もう中学生さんは、園児約90人に読み聞かせを行った。特大サイズの絵本を手に、時々アドリブも交えながら読み進めると、笑ったり、文字を一緒に読んだりする園児たち。読み終わると「面白かった」「もう1回見たい」と声が上がった。「食べ物は~?」という問い掛けに「残さない!」と元気に答えると、もう中学生さんは「お利口!」と笑顔を見せた。
この日のために用意したゾウの姿で登場すると、鼻を触って喜ぶ園児や、微妙に怖がる園児も。園児たちはお礼に歌を2曲歌った後、もう中学生さんと一緒に給食を食べて、交流を深めた。

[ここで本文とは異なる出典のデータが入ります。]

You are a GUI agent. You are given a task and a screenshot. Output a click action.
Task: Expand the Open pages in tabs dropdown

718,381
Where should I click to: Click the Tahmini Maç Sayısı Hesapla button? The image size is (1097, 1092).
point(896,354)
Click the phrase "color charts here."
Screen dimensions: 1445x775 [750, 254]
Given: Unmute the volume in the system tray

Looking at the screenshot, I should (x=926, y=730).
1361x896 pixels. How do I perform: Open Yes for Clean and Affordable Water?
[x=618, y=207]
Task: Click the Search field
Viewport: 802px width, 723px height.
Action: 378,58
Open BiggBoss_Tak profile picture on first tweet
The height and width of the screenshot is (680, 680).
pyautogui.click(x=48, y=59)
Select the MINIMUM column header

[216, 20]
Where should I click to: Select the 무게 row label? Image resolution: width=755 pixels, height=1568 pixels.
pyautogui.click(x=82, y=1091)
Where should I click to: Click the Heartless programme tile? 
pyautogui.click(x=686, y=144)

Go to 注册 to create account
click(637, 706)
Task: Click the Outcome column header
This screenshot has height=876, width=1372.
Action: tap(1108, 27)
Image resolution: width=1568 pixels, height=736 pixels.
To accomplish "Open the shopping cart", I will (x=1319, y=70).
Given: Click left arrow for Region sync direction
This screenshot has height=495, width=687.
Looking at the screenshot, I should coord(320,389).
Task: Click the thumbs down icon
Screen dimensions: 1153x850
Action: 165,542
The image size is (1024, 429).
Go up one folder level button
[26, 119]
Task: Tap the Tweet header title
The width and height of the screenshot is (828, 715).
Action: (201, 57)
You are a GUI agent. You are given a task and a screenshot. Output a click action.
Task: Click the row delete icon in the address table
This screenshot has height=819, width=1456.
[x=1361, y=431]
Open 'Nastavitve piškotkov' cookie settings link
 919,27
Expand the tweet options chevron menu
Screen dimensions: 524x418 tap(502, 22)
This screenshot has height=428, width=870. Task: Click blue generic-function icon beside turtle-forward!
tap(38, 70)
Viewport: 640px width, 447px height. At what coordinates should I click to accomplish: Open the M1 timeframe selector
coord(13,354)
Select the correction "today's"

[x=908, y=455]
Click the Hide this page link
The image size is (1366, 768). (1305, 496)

もう中学生さんにとって、絵本の作画を手掛けるのは初めて。「自分にはこういうことはできないと思っていたが、形になり、夢のような気持ち。子どもたちの反応も良くて、涙が出そうになった」と話す。「自分自身も普段から食べ残さないよう心掛けているので、それを伝えようと思って描いた。たくさんの人に読んでもらって、食べ残しが減ればうれしい」とも。
絵本はB5変形判、24ページ。700冊作製し、市内の保育園、幼稚園、小学校、図書館、小児科や歯科医院に配布するほか、市のホームページでも公開する。